[start]

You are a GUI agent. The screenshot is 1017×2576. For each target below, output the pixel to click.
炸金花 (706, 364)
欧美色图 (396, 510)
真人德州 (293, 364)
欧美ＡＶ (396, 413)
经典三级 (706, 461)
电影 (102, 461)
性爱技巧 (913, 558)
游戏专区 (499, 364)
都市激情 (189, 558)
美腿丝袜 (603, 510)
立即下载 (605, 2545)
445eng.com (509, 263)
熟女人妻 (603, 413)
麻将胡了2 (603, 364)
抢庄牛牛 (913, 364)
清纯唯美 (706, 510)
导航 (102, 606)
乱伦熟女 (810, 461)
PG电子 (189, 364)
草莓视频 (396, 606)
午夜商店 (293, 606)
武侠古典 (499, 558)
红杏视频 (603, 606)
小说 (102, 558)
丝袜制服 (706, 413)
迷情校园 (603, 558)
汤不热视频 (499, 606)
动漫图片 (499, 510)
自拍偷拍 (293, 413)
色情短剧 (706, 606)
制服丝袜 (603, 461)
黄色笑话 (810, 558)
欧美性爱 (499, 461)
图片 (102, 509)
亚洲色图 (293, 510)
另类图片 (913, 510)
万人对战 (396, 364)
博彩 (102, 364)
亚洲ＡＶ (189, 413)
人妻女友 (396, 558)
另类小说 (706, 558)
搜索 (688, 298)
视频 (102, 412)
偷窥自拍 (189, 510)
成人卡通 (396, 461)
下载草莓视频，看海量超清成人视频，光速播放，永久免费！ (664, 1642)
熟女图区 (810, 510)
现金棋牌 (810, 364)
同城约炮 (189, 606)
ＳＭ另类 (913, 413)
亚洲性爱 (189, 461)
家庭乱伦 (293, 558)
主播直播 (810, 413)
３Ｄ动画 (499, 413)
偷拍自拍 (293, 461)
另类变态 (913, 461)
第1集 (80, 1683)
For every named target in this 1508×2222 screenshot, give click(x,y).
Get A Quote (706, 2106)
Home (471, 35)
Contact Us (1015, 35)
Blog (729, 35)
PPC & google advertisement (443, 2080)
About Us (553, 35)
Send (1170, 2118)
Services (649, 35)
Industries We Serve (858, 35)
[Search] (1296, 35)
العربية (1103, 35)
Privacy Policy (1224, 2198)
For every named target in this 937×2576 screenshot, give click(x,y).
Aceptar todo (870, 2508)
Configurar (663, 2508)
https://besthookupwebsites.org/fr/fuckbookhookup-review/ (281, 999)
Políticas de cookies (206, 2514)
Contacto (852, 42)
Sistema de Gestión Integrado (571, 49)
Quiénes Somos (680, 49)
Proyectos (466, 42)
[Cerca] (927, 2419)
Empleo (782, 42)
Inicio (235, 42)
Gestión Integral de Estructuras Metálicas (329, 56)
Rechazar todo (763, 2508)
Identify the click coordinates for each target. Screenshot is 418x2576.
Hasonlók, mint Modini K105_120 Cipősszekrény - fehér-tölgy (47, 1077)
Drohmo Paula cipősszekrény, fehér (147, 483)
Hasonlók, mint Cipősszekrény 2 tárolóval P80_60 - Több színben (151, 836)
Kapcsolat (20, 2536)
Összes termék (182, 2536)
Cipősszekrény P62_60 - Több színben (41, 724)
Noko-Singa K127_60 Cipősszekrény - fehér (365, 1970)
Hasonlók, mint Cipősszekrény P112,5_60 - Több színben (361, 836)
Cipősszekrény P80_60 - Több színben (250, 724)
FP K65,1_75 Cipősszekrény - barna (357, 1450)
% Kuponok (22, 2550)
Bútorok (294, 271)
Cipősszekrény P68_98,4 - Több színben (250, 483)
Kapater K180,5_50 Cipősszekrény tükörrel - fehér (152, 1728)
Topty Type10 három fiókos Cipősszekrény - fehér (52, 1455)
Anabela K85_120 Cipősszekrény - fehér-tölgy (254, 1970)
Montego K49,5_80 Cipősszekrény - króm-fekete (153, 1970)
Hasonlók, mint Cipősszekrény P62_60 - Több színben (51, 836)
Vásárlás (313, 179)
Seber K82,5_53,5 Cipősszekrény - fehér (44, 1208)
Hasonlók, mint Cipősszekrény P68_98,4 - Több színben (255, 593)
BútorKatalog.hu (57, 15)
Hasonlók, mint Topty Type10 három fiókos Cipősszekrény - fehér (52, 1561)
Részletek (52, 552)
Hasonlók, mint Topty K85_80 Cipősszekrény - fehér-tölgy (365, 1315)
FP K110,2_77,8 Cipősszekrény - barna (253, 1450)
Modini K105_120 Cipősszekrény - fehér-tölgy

[end]

*Stated goal*
Extract every line of the material above that contains the word "each", matching case exactly.

*Exercise response*
You are a GUI agent. The screenshot is 1017×2576. For each target below, output the pixel to click.
Identify the click coordinates for each target. Screenshot is 418x2576.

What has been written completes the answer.